- Direction a
According to the passage below on conditional land grants, why do courts prefer a fee simple subject to condition subsequent over a determinable fee when a deed clearly creates a defeasible estate but its type is unclear?

- Given passage
<<<<
A well-drafted deed also explicitly reserves the grantor’s power to re-enter and reclaim the property if the condition is violated. Without that reservation, a court may conclude the grantor never intended to keep a future interest at all. The condition itself must describe a concrete, identifiable event, such as prohibiting alcohol sales on the premises or requiring the land to remain in agricultural use. Vague requirements like “keeping the property attractive” fail because no court can objectively determine when the condition has been breached.
When the deed language is ambiguous, courts lean heavily against forfeiture. If a grant could reasonably be read as either a defeasible fee or an unrestricted fee simple absolute, most courts will choose the unrestricted reading. And when the language clearly creates some form of defeasible estate but the type is unclear, courts prefer the condition subsequent over a determinable fee, because the condition subsequent at least gives the owner a chance to retain possession until the grantor acts, rather than losing title automatically.
When a grantor creates a fee simple subject to condition subsequent, they retain a future interest called a right of entry, sometimes referred to as a power of termination.2Legal Information Institute. Right of Entry This is not a present right to use the land, collect rent, or interfere with the owner’s enjoyment. It is a dormant power that activates only when the condition is violated, and only if the grantor chooses to exercise it.
The right of entry can generally be inherited or passed through a will, so a grantor’s heirs can enforce the condition long after the original grantor has died. However, under the traditional majority rule, this interest cannot be sold or transferred to a third party during the grantor’s lifetime. Some states have modified this common law restriction by statute, but anyone holding a right of entry should assume it is personal to them and their heirs unless local law says otherwise.
>>>>
- Stored data
<<<<
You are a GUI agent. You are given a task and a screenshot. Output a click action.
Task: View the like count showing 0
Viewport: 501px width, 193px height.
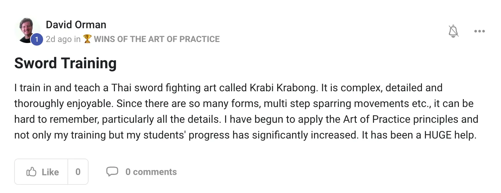pos(78,172)
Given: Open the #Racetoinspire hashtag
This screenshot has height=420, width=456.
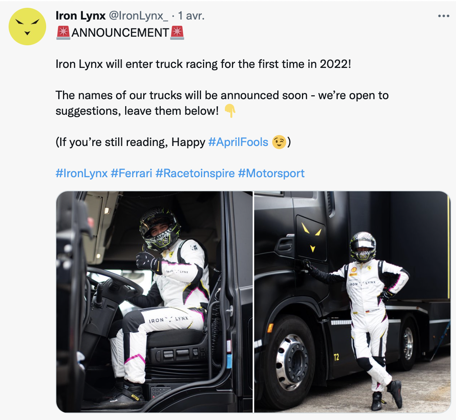Looking at the screenshot, I should [195, 173].
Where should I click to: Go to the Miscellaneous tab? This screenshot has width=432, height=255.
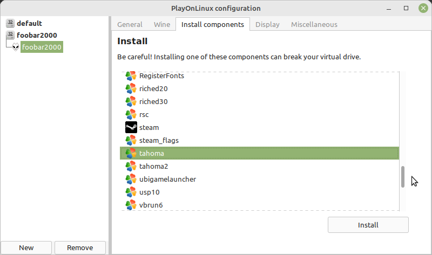[x=314, y=24]
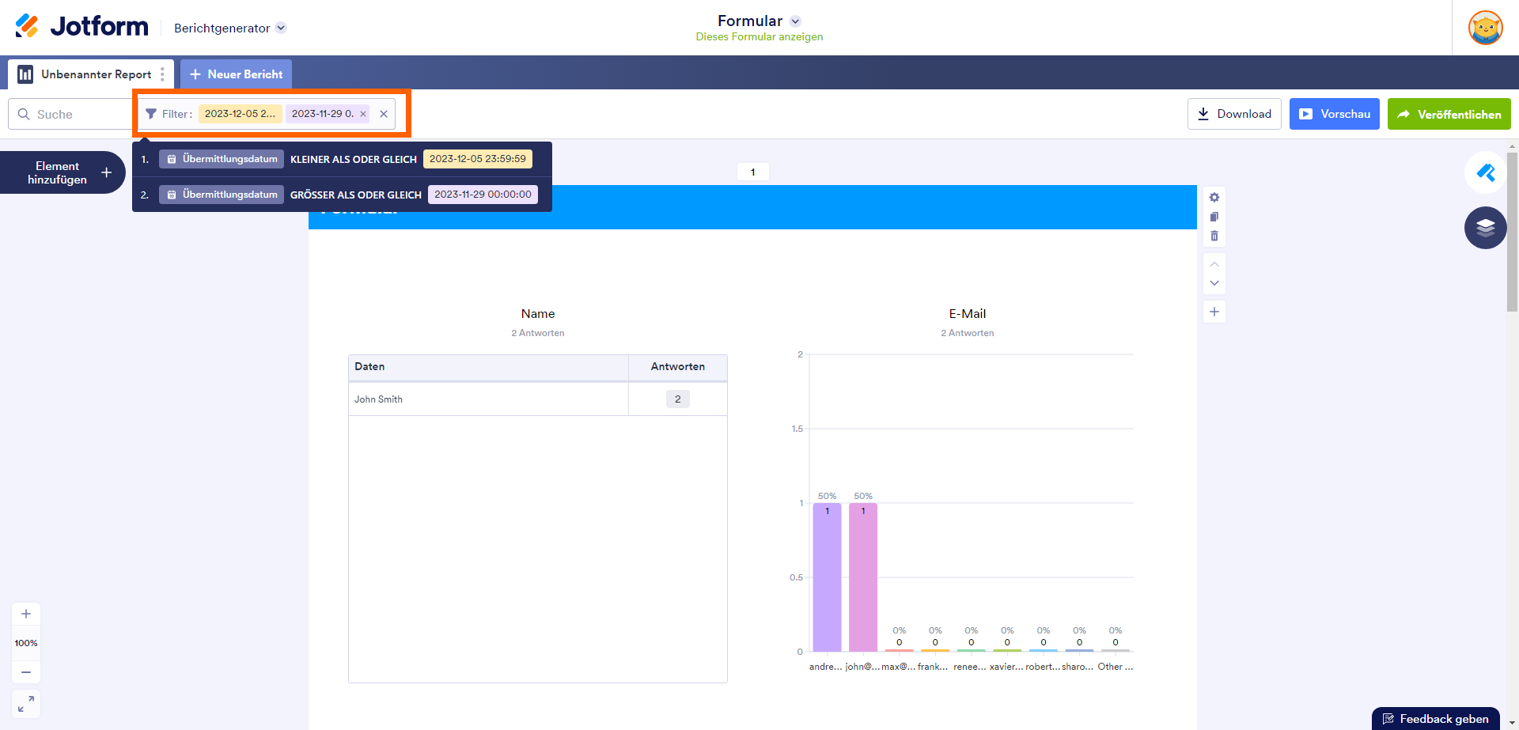Click the zoom out minus icon
The width and height of the screenshot is (1519, 730).
pyautogui.click(x=26, y=672)
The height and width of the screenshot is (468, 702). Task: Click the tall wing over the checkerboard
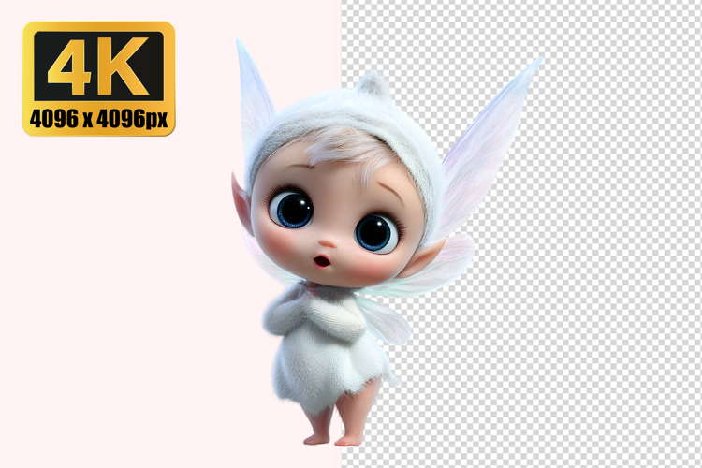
>>>>
- Direction b
Filter the records above and keep every line that contains the word "This". Case counts.

- Task solution a
Courts prefer the condition subsequent because it at least lets the owner keep possession until the grantor acts. Under a determinable fee, the owner would lose title automatically.

- Task solution b
This screenshot has height=420, width=456.
Where should I click to: Go to the Miscellaneous tab? This screenshot has width=432, height=255.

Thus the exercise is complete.